Spindle assembly disruption caused by microtubule- and polo-like kinase 1- targeting agents in prostate cancer cell lines

• Main Authors: Shih-Bo Huang, 黃詩博
• Other Authors: Chihuei Wang
• Format: Others
• Language: en_US
• Published: 2011
• Online Access: http://ndltd.ncl.edu.tw/handle/05828421603515066909

碩士 === 高雄醫學大學 === 生物科技學系碩士班 === 99 === A polo-like kinase 1 inhibitor, BI-2023, accompanied with three microtubule-targeting agents, paclitaxel, nocodazole and CIL-102, have been introduced to explore their anti-mitotic actions in two prostate cancer cell lines, LNCaP and PC3. Flow cytometry analysis first revealed that four compounds cause cell cycle arrest at G2/M. Chromosome condensation for the cells treated by three microtubule-targeting agents, paclitaxel, nocodazole and CIL-102, occurs simultaneously, but the cells treated by BI-2536, a PLK1 inhibitor, show much late in this event. By considering their effects on microtubule assembly system, paclitaxel, nocodazole and CIL-102 exert their activities on microtubules far before the beginning of mitosis, whereas BI-2536, a PLK1 inhibitor, seems no effect on microtubules.

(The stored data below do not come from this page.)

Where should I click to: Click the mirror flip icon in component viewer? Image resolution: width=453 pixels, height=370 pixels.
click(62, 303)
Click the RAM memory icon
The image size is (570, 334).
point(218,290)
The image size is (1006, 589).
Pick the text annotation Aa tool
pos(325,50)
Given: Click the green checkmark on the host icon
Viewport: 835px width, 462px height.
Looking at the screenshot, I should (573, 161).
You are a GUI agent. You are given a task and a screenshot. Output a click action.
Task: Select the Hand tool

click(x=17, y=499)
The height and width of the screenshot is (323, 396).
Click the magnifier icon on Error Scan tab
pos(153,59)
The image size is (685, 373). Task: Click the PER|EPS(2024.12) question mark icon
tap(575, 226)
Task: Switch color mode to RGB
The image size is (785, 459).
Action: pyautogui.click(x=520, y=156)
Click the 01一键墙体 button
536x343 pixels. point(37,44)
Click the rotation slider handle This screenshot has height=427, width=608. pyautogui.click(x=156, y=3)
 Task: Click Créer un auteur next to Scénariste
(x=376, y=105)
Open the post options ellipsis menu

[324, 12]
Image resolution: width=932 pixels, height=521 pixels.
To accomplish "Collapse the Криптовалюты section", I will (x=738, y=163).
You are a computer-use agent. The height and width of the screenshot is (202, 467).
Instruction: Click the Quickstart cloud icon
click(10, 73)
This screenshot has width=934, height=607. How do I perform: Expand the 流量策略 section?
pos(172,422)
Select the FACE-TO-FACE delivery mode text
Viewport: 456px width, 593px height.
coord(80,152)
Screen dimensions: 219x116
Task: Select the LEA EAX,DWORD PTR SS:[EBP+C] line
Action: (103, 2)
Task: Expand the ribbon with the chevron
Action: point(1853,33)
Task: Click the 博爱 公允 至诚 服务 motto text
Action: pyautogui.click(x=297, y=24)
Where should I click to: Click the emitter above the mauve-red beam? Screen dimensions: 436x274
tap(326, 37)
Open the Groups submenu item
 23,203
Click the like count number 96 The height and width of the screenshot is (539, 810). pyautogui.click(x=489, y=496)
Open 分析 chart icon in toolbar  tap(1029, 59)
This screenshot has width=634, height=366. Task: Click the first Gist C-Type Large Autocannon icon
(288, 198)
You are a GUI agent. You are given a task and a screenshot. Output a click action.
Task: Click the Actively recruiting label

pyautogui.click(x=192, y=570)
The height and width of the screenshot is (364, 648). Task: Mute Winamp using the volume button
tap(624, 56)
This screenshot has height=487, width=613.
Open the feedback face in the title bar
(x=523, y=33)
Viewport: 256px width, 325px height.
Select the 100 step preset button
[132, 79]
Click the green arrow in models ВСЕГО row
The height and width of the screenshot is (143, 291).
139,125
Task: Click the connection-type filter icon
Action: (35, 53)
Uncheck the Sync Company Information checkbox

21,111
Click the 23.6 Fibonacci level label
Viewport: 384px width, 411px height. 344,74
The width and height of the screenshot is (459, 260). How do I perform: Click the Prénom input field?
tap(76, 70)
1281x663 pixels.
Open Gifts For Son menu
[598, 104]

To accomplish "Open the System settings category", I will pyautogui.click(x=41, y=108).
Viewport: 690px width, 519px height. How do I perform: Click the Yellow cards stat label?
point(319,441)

After entering into mitosis, condensed chromosomes attaching with paclitaxel-stabilized microtubule and with CIL-102-destabilized microtubule appear as dense-multipolar- and light-multipolar-spindle complex, respectively. Interestingly, BI-2536 does not interact with microtubules directly, but affects spindle assembly after entering into mitosis, resulting in light-multipolar spindles with similar appearance as CIL-102 did. Apparently, cell cycle arrest induced by these compounds exactly occurs at formation of chromosome-spindle complex, prometaphase but not G2/M phase. Further PARP degradation and annexin-V assay indicated that BI-2536 showed more sensitive apoptotic response in prostate cancer cell lines than that of microtubule-targeting agents. Flow cytometry analysis on the adherent and detached cells revealed that BI-2536 drove relatively late cell death in comparison with microtubule-targeting agents in LNCaP and PC3 cells. Moreover, paclitaxel, nocodazole or CIL-102 seemed much easily to cause mitosis slippage to form polyploidy cells in PC3 cells, in comparison with BI-2536. In conclusion, our results indicated that a PLK1 inhibitor and microtubule-targeting agents could efficiently kill prostate cancer cells mainly through spindle disruption at prometaphase. Moreover, we demonstrated that the PLK1 inhibitor such as BI-2536 might drive cell death by distinct pathway from the classical microtubule-targeting agents.